Sepertinya, gelar perkara yang dilakukan KPK, terkesan hanya dijadikan ajang pencitraan bagi KPK agar terlihat seolah-olah serius menanggapi perkara Djoko Tjandra
"Gelar
perkara yang terkesan hanya dijadikan ajang pencitraan bagi KPK agar terlihat
seolah-olah serius menanggapi perkara Djoko Tjandra," ujar peneliti ICW,
Kurnia Ramadhana, Sabtu (12/9).
"Sebab, publik berharap besar bahwa hasil akhir dari gelar perkara tersebut menyimpulkan bahwa KPK mengambil alih seluruh penanganan perkara yang ada di Kejaksaan Agung dan Kepolisian. Namun fakta yang terjadi justru sebaliknya," lanjutnya.
Kurnia
berpandangan, KPK justru seakan tidak berani mengambil alih perkara Djoko
Tjandra.

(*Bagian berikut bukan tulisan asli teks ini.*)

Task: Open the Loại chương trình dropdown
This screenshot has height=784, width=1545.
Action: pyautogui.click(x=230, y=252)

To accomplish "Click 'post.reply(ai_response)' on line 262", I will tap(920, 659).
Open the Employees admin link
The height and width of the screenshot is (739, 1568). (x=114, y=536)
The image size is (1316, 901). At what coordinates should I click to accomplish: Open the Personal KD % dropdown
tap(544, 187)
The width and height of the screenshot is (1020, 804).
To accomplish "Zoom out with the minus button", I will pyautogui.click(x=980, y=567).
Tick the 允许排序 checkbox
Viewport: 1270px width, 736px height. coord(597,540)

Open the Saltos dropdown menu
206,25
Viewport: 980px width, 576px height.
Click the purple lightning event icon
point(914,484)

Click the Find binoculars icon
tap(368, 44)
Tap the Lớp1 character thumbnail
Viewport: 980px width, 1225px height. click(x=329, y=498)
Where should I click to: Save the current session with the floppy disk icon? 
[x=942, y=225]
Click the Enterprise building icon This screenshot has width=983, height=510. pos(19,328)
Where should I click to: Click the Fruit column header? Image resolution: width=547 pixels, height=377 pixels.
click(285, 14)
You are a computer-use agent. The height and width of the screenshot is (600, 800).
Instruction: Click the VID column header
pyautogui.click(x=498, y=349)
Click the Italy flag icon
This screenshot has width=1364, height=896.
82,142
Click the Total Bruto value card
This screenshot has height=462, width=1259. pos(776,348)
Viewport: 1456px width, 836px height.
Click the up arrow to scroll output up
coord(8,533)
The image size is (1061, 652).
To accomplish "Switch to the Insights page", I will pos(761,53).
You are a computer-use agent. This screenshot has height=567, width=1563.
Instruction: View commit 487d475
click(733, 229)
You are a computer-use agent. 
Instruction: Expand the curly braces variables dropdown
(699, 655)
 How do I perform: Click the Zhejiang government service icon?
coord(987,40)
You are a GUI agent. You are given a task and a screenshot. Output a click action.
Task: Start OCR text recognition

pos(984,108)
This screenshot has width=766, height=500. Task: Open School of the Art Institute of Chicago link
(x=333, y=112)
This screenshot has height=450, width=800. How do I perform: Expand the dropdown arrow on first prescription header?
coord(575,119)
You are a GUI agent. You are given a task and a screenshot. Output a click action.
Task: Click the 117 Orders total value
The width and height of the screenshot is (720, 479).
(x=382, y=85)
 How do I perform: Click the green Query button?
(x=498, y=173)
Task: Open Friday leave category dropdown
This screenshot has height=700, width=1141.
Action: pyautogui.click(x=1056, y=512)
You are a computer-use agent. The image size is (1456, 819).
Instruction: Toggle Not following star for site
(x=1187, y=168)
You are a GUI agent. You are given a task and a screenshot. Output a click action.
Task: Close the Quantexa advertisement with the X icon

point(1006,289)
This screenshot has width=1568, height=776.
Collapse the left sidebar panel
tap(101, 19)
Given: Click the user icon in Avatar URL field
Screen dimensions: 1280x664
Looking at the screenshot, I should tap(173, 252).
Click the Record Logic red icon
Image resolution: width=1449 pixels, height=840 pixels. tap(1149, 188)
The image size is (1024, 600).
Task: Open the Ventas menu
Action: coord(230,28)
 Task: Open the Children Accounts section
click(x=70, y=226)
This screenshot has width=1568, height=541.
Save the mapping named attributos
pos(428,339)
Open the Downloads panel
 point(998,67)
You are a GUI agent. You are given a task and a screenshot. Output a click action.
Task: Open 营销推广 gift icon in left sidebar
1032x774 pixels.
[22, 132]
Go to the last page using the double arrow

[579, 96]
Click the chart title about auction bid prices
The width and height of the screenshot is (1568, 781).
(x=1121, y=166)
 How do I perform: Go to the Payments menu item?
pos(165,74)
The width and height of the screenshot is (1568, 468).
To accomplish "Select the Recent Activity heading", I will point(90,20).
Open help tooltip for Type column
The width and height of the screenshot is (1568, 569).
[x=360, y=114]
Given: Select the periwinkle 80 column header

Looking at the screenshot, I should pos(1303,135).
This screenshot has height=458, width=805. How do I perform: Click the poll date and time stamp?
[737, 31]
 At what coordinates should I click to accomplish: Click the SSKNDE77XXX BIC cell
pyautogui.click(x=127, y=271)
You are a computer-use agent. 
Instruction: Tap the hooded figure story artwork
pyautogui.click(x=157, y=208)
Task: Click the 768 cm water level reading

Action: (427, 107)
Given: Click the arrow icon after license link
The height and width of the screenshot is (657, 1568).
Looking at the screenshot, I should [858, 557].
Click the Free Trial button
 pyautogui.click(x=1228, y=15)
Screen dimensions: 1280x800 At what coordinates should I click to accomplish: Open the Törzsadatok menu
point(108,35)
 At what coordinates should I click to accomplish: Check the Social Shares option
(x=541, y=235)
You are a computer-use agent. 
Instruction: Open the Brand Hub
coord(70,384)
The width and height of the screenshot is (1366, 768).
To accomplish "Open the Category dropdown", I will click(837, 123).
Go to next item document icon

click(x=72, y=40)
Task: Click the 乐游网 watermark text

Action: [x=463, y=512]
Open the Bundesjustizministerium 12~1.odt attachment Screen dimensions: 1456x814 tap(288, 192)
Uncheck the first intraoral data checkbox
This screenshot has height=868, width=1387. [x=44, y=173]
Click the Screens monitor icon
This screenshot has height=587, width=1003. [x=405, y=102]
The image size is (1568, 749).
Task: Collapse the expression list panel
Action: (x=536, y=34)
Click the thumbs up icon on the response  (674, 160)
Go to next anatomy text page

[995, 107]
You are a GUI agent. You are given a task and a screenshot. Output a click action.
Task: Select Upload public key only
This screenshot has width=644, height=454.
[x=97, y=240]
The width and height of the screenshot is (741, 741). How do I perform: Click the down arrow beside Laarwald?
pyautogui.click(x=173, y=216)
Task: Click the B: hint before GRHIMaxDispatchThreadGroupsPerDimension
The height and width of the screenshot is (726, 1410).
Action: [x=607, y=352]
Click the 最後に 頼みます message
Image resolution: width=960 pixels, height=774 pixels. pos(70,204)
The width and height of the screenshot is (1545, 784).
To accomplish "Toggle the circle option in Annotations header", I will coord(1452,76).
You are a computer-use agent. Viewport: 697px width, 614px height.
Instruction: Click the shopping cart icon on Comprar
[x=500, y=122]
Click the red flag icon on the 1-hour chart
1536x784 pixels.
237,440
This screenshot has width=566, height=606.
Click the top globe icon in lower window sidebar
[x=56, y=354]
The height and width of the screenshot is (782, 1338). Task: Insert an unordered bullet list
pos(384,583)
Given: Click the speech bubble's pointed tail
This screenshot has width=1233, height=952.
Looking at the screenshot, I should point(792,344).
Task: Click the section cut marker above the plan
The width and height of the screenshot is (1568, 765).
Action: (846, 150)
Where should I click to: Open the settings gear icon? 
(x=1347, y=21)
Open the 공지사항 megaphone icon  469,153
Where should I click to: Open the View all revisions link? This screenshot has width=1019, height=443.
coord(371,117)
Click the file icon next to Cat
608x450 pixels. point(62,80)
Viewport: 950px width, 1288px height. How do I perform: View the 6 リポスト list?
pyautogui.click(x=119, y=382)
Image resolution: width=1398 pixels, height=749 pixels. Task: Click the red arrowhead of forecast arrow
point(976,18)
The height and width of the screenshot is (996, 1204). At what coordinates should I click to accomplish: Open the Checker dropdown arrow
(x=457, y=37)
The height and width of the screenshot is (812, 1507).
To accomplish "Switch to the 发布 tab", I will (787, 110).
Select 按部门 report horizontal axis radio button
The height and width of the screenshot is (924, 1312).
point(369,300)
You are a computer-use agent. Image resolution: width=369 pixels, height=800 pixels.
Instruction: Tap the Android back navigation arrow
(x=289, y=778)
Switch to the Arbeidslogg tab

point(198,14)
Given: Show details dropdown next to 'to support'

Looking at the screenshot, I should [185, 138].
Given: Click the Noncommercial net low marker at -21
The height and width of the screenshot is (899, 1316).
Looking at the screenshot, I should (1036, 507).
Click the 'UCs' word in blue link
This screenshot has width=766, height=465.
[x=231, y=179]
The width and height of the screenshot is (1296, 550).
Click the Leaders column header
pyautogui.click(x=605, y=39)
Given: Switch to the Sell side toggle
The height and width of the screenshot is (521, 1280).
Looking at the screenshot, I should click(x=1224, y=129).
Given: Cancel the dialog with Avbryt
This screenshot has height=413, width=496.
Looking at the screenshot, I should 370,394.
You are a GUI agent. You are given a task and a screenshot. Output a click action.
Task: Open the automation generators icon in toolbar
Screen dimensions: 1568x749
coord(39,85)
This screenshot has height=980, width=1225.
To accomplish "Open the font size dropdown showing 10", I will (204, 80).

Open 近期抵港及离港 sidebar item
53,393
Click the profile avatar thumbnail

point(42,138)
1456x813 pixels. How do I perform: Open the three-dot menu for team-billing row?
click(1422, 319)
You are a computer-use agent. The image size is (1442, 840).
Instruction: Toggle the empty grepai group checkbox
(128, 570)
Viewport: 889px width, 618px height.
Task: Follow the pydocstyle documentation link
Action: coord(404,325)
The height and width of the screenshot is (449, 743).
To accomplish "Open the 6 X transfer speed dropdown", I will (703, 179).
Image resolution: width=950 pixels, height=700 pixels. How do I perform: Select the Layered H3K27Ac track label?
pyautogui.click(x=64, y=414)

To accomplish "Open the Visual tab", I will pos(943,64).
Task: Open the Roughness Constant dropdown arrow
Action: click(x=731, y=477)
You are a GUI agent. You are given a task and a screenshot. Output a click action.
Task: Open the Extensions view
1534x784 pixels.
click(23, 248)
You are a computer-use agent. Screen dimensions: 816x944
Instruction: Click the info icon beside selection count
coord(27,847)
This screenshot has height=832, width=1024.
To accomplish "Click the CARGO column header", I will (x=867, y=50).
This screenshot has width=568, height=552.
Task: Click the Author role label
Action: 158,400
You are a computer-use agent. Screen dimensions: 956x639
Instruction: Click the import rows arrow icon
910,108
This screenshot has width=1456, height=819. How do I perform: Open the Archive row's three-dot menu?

Hal itu berdasarkan pernyataan Ketua KPK, Komjen Firli Bahuri dan
Deputi Penindakan KPK, Karyoto.
"Ketua
KPK pada akhir Agustus lalu sempat menyebutkan bahwa lembaga anti rasuah itu
akan mengambil alih penanganan perkara jika Kejaksaan Agung tidak selesai
menanganinya. Pernyataan itu amat normatif, bahkan terlihat Komjen Pol Firli
Bahuri hanya sekadar membaca apa yang tertera dalam Pasal 10A UU KPK, bukan
justru penilaian terhadap kinerja Kejaksaan Agung," ucap Kurnia.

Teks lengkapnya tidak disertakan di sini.